Thank you all of you ladies!  Your replies have helped me so much.  I told my Husband that I wanted a divorce.  I felt like I broke him, although I know I didnt .  At our next therapy session he broke down and sobbed talking about how he has only felt normal and happy a handful of days in his whole life, how he wanted the kids to have a dad who was happy, how he had said abusive things to me and he was sorry, how I deserved better, and so did the kids.
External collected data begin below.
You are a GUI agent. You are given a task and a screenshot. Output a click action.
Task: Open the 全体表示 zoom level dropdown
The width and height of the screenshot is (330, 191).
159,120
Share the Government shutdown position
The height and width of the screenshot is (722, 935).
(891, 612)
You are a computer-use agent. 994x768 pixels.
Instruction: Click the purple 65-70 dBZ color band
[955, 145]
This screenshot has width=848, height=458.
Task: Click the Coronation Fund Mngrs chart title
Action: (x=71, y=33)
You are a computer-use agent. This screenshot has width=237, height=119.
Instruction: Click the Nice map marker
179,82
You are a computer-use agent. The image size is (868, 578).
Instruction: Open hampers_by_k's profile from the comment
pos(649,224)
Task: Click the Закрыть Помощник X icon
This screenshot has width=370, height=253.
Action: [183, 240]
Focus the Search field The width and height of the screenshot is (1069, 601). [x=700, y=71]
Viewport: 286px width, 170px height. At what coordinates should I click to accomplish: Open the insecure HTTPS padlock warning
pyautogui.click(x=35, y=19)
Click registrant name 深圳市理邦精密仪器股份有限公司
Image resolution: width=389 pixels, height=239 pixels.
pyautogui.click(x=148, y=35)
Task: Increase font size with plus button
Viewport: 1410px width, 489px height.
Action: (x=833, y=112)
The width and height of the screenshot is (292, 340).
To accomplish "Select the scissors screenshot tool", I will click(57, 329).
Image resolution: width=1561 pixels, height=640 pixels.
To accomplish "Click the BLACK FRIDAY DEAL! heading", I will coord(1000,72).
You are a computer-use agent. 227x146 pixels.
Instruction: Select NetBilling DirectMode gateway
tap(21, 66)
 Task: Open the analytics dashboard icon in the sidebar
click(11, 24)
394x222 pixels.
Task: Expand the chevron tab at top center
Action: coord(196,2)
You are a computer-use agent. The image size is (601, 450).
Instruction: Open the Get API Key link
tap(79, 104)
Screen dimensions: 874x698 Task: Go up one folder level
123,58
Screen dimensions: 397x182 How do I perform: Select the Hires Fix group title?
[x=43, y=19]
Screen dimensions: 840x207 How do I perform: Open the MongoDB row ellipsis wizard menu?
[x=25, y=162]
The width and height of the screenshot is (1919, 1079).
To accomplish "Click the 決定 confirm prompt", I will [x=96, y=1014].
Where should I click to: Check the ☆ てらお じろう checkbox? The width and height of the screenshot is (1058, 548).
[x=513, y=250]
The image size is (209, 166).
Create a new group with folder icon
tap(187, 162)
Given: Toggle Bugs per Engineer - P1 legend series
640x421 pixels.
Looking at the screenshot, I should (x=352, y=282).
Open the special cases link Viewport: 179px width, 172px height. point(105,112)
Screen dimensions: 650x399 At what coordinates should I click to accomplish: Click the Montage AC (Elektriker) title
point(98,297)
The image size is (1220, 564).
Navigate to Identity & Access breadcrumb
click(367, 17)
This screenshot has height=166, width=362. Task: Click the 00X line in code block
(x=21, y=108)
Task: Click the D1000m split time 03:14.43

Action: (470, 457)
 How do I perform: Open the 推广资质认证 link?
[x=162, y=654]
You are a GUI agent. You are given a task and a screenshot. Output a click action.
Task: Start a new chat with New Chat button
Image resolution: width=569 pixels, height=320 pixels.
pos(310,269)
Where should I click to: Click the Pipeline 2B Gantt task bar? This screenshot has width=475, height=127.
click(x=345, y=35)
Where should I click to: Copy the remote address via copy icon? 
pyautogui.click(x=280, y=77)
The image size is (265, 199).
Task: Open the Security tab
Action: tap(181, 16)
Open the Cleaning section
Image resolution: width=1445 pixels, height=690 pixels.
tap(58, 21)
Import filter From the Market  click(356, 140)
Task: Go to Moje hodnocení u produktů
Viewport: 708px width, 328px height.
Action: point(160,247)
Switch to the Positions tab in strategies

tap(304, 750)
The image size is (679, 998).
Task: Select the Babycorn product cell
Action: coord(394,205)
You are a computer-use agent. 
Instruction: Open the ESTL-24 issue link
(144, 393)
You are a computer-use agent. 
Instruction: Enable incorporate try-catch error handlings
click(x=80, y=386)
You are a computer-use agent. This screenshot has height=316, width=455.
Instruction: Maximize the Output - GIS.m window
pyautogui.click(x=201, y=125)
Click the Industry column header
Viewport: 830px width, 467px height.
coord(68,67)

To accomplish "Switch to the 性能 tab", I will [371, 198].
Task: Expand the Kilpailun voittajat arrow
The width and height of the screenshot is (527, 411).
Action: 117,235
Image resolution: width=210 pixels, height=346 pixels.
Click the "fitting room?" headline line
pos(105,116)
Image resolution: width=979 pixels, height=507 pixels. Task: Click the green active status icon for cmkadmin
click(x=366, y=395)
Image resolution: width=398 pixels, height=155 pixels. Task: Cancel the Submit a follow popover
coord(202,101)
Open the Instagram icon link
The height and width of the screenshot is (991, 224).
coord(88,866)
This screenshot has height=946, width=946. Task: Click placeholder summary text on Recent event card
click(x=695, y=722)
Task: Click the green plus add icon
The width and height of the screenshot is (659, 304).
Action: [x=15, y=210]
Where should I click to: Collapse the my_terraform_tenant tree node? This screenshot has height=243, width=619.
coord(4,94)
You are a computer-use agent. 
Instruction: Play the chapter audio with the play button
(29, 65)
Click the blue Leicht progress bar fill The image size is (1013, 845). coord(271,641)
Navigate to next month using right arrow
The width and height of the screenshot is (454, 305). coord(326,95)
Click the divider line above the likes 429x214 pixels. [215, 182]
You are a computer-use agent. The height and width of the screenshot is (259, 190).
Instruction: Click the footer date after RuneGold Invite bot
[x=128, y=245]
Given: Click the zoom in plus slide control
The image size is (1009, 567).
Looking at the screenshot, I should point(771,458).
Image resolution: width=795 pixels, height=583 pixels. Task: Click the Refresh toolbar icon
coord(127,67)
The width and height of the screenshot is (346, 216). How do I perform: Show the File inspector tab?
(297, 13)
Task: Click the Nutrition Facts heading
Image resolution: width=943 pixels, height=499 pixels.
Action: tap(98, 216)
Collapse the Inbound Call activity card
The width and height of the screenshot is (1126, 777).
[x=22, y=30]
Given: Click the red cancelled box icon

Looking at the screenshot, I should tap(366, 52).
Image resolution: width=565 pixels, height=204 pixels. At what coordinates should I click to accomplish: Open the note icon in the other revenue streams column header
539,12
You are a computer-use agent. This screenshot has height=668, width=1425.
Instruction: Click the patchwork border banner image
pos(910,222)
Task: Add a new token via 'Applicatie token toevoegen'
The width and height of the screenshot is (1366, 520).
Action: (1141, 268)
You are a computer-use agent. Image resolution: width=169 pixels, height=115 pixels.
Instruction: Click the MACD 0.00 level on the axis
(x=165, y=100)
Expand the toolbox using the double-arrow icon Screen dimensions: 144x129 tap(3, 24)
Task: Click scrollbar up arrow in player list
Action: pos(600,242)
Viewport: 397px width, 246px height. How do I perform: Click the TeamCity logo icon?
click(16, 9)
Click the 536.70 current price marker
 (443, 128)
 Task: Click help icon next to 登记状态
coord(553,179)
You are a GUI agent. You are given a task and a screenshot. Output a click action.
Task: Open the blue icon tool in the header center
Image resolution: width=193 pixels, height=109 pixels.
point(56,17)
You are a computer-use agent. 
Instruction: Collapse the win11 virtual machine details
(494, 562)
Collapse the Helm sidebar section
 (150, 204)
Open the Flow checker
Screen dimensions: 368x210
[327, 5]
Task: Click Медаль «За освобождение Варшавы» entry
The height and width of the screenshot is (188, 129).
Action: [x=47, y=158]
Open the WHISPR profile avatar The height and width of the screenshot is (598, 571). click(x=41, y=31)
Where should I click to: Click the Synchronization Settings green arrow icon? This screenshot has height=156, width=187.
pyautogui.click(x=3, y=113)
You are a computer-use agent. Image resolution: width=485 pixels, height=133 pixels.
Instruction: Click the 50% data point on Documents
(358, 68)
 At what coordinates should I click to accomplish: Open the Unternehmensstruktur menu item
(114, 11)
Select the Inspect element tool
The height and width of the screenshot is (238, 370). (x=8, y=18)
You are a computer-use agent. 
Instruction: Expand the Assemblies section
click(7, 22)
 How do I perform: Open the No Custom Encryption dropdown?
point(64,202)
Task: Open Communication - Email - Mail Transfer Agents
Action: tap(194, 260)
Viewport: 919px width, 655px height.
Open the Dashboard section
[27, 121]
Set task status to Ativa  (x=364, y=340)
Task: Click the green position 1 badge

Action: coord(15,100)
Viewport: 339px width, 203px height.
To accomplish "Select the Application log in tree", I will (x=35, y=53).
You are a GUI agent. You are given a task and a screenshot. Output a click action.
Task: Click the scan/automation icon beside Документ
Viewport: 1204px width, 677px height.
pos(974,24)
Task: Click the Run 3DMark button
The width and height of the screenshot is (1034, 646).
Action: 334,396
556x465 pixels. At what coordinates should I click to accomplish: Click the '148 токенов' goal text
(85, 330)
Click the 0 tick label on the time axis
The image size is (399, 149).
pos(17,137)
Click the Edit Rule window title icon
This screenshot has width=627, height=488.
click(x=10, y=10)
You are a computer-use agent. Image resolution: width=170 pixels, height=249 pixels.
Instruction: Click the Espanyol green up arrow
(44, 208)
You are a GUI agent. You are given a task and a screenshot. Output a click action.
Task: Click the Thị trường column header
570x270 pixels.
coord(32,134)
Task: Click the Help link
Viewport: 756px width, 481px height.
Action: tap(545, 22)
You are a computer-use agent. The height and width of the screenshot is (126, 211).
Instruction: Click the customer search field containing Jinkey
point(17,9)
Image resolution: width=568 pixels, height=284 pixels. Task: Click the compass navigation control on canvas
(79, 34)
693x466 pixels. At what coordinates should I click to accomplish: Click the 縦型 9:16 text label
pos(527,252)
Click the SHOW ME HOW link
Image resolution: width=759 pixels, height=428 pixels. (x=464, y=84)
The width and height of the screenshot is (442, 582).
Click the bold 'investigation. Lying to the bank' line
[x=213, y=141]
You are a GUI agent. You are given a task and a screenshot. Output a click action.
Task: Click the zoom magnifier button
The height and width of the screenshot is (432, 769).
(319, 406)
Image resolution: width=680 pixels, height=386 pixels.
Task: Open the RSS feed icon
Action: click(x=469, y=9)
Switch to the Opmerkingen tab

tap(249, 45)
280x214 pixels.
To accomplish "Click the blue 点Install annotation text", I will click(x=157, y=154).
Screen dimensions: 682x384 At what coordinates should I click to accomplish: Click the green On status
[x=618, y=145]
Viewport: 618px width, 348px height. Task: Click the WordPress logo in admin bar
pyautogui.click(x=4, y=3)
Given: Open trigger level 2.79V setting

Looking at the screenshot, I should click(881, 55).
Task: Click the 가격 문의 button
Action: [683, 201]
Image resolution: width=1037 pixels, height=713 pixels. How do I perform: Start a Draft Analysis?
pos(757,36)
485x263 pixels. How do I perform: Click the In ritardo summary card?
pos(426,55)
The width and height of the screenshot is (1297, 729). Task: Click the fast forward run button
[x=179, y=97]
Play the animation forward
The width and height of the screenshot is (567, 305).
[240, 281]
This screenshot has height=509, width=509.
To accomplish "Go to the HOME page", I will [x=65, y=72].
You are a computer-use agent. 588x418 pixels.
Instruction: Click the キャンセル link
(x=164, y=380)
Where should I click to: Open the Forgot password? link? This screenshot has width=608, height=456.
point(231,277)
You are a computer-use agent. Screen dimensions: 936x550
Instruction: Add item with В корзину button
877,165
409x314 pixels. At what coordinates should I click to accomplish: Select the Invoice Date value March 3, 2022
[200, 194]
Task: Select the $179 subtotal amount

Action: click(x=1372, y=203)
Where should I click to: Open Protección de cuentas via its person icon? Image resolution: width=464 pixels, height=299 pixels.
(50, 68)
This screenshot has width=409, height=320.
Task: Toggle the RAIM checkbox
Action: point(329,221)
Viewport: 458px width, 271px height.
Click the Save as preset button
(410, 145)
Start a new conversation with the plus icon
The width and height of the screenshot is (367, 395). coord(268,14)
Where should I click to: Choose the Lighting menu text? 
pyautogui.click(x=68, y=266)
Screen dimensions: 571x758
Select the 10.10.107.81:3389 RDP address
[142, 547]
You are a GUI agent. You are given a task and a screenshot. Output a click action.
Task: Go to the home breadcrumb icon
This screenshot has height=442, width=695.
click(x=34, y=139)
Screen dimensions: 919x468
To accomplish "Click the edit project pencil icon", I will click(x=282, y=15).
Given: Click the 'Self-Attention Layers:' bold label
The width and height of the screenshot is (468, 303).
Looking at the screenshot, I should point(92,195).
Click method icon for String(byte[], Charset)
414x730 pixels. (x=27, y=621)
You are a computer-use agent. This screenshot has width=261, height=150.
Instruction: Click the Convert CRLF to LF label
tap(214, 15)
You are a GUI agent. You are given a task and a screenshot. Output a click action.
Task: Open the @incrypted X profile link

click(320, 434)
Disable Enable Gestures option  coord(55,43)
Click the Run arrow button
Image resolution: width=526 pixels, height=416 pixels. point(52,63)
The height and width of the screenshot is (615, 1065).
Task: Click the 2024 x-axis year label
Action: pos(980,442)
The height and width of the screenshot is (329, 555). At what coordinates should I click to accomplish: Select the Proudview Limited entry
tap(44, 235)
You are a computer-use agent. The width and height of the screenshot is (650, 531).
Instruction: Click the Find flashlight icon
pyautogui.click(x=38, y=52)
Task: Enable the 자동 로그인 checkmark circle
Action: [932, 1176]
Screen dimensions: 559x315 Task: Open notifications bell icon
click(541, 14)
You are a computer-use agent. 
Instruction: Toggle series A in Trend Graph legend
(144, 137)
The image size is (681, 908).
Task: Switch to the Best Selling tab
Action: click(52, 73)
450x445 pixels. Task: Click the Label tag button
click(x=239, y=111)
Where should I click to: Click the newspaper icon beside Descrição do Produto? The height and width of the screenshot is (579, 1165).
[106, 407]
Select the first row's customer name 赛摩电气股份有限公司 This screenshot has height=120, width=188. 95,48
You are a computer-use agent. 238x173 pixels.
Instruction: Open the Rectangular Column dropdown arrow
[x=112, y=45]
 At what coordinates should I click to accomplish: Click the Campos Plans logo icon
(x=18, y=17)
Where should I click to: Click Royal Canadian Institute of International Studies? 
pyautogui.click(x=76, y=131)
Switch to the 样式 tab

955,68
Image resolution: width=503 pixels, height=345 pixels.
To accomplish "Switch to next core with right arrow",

I felt like the worst human alive, but I was still not feeling bad enough to back out of seperating.  I told him the next morning that I would hold off on filing for divorce if he would move out and work on him.  He agreed.  Things have actually been a bit better since then.  Like someone relieved the pressure from a pressure cooker...kwim?  Funny, thing...he actually wanted to have sex and told me he found me physically attractive, I cant remember the last time he wanted to have sex with me.  But even with all this it is still not enough for me to not move forward with him moving out.  I have just lived too long with him and his disease and the dark cloud that it has brought with it.  He is looking for a place.  I feel like we could be at a very good spot for both of us.  I really hope he can take this time to work on himself.  He is a good guy, and a good father, but our fighting and his very judgemental nature I am ready to move away from.  Him being amazingly nice through all of this does make things a bit confusing for me, but I am sticking to my guns.  Only time will tell if he will truly change.

 

Thank you again for you support.

post #15 of 16

OP i was your dh when the time came to separate. ex had asked me for a divorce a year before. i had had enough and asked him to leave.

 

it was HARD. i tried so hard to improve and do all these things because i was afraid. like your dh i 'improved' out of fear of change. 

 

it was hard for me. it was horrible. but i can never express my ex for standing up for his feelings. took me two years to recover and understand the 'blessing' of a break up. this is not so for everybody. but in my case being single has 'improved' my life. 

 

so stick to what you feel is true to you mama. whether that is to stay single or get back together. 

 

but also beware. dont expect things to be hunky dory. soon when he realises this IS happening he may turn the other way. so while hope for the best record and write things down and be prepared for the worst. 

post #16 of 16
Thread Starter 
Quote:
Originally Posted by meemee View Post

 

but also beware. dont expect things to be hunky dory. soon when he realises this IS happening he may turn the other way. so while hope for the best record and write things down and be prepared for the worst. 


Yes, I had thought of this.  Only time will tell.  I will just keep praying for the best and preparing for the worst.  Thank you for your insight.